____ Source data

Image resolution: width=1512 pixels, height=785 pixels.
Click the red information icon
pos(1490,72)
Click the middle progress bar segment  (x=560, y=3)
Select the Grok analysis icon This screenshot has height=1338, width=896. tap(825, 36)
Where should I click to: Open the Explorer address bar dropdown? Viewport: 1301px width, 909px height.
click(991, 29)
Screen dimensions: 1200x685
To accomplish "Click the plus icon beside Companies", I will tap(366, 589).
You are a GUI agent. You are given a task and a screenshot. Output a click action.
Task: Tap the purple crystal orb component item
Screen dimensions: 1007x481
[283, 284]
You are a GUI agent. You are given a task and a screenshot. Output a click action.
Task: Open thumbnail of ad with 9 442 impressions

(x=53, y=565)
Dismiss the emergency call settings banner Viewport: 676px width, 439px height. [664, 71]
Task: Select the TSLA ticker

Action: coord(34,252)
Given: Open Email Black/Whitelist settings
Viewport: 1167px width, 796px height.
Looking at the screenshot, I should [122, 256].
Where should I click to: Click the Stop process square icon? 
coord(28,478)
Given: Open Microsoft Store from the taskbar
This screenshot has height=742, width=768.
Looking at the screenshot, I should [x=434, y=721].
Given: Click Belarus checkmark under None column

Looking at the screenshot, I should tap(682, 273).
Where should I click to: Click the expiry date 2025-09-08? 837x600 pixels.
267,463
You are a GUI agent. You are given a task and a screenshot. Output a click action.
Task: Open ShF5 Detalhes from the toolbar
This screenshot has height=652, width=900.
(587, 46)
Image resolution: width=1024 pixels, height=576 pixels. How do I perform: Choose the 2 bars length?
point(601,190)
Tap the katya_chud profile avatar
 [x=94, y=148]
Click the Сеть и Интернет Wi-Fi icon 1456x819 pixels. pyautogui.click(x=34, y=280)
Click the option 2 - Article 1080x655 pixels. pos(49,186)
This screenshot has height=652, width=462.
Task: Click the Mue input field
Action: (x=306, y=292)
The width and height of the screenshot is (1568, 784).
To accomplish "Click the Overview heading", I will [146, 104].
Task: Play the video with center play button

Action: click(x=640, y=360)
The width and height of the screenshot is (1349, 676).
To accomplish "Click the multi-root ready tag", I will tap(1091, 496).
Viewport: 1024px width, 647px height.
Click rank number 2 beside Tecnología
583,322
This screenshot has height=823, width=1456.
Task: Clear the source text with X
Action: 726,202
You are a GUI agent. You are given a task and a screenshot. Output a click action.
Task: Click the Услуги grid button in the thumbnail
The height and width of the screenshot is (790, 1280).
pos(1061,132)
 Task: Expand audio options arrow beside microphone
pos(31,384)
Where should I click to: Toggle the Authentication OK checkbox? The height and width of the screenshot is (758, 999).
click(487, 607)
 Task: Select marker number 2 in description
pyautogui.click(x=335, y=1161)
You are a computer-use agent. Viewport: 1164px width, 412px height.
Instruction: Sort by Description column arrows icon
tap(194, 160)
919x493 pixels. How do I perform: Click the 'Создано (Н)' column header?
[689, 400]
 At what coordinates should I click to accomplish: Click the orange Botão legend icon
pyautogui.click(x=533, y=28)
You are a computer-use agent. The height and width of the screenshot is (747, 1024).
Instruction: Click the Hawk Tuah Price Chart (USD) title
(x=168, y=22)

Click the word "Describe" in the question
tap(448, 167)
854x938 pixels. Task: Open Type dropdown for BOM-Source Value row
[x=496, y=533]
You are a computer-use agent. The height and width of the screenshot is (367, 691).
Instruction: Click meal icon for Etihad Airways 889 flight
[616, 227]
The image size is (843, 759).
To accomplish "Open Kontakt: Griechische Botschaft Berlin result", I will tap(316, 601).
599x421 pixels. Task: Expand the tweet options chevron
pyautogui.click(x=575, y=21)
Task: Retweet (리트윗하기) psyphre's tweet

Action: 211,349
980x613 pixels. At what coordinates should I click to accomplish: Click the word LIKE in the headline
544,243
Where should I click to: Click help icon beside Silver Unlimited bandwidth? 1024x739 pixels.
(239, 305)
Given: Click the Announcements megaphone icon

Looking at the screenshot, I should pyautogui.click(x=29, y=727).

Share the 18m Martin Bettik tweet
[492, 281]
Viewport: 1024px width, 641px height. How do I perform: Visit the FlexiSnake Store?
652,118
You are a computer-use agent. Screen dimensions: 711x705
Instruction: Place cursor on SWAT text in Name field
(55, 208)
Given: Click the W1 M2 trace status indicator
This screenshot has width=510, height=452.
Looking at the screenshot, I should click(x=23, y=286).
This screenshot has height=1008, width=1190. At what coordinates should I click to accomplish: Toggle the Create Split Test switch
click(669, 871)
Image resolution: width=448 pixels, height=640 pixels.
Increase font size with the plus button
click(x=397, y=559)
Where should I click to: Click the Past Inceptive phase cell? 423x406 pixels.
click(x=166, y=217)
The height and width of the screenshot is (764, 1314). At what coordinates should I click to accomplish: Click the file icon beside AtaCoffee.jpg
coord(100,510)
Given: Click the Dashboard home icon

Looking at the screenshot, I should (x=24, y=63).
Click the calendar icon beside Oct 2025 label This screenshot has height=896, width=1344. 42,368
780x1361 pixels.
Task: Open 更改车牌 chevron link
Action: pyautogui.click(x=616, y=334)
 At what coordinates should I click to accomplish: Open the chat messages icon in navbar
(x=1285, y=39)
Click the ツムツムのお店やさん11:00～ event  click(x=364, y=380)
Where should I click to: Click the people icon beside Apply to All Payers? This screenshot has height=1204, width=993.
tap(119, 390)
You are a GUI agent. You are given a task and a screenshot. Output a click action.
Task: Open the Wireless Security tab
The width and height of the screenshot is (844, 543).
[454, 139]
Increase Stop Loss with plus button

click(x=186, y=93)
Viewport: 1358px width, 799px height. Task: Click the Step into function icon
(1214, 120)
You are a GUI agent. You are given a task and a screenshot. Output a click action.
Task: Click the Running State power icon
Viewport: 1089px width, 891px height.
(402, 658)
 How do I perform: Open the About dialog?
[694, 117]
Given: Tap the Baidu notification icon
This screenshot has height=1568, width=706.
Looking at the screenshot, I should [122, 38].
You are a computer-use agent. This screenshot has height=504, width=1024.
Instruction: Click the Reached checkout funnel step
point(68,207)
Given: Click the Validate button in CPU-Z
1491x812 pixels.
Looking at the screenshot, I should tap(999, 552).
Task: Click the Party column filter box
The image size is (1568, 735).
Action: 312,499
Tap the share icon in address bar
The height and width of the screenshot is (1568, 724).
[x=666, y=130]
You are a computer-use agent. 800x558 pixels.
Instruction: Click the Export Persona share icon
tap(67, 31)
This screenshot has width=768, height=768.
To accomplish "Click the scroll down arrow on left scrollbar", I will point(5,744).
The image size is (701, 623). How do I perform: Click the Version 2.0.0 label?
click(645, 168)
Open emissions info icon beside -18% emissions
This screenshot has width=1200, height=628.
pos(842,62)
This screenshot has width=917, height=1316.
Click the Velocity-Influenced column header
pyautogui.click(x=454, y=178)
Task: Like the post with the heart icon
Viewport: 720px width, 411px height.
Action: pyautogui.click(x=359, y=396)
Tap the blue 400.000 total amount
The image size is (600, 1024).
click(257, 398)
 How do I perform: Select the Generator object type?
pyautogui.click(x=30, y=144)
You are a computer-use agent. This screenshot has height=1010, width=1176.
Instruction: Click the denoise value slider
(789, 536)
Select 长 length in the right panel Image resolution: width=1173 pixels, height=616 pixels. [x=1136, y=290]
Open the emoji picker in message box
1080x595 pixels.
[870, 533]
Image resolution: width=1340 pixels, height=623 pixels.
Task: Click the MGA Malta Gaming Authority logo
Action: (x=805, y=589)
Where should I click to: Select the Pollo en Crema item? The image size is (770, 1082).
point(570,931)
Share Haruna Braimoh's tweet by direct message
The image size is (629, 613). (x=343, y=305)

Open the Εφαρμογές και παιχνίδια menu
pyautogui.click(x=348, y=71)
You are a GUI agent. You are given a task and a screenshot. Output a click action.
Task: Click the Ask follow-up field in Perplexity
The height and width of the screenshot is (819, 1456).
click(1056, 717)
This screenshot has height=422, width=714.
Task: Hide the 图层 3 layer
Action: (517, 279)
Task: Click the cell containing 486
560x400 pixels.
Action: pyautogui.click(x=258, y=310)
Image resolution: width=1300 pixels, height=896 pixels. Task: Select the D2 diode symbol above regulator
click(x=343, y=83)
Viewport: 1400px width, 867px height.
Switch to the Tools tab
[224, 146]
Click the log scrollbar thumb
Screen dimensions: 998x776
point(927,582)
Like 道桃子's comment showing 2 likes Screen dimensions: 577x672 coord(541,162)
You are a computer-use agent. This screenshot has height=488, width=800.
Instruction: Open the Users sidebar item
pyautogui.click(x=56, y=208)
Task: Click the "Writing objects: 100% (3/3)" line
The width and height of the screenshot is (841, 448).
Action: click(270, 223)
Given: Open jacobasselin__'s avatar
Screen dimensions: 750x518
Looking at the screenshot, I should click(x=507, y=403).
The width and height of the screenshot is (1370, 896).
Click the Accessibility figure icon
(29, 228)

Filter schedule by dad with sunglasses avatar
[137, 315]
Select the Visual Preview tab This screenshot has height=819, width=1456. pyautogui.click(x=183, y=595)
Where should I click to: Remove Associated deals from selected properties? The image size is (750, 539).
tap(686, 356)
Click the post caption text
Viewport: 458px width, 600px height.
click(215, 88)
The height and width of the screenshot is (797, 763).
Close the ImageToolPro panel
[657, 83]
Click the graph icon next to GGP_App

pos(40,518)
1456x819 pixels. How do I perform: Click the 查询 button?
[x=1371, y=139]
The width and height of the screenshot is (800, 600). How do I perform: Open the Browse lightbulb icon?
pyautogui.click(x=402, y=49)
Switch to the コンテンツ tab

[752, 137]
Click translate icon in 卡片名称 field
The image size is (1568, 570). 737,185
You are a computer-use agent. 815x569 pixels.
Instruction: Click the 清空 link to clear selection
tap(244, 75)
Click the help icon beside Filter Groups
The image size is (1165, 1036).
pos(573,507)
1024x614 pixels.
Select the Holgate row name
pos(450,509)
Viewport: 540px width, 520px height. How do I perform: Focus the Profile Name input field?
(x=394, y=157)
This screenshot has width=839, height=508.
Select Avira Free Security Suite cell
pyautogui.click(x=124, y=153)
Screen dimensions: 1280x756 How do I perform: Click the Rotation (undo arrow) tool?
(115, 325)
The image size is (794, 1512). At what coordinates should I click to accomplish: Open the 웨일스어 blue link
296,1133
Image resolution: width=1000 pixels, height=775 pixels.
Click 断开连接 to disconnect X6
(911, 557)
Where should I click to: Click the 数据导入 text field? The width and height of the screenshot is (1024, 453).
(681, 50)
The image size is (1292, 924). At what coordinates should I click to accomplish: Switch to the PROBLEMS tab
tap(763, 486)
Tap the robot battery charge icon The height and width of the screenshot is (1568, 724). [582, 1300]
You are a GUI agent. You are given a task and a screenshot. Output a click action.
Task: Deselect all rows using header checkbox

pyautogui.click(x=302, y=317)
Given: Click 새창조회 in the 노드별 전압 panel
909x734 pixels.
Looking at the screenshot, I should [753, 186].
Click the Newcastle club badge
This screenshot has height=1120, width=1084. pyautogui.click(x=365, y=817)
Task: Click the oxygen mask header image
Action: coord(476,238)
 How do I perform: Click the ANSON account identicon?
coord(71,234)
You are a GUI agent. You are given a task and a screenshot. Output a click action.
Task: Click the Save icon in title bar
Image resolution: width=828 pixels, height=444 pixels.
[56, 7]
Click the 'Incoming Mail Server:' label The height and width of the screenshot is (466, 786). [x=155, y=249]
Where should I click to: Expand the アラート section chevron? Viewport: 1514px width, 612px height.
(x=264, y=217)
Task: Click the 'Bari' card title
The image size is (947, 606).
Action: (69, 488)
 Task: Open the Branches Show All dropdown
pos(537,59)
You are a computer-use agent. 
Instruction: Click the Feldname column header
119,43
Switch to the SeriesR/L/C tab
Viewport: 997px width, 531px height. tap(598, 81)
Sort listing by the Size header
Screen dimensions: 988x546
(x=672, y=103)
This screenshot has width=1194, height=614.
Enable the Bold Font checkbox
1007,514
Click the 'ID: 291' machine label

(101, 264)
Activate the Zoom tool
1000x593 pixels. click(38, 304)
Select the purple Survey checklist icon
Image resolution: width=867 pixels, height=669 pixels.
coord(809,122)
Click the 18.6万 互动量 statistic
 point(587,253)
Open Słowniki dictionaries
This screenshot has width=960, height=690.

________

▶ _What you need to do_:
What is needed is an exact copy of the entries above, from the first line through the line holding "Given: Open Email Black/Whitelist settings", with both of those lines kept; please give nothing else.

▶ _Answer for the task_:
Image resolution: width=1512 pixels, height=785 pixels.
Click the red information icon
pos(1490,72)
Click the middle progress bar segment  (x=560, y=3)
Select the Grok analysis icon This screenshot has height=1338, width=896. tap(825, 36)
Where should I click to: Open the Explorer address bar dropdown? Viewport: 1301px width, 909px height.
click(991, 29)
Screen dimensions: 1200x685
To accomplish "Click the plus icon beside Companies", I will tap(366, 589).
You are a GUI agent. You are given a task and a screenshot. Output a click action.
Task: Tap the purple crystal orb component item
Screen dimensions: 1007x481
[283, 284]
You are a GUI agent. You are given a task and a screenshot. Output a click action.
Task: Open thumbnail of ad with 9 442 impressions

(x=53, y=565)
Dismiss the emergency call settings banner Viewport: 676px width, 439px height. [664, 71]
Task: Select the TSLA ticker

Action: coord(34,252)
Given: Open Email Black/Whitelist settings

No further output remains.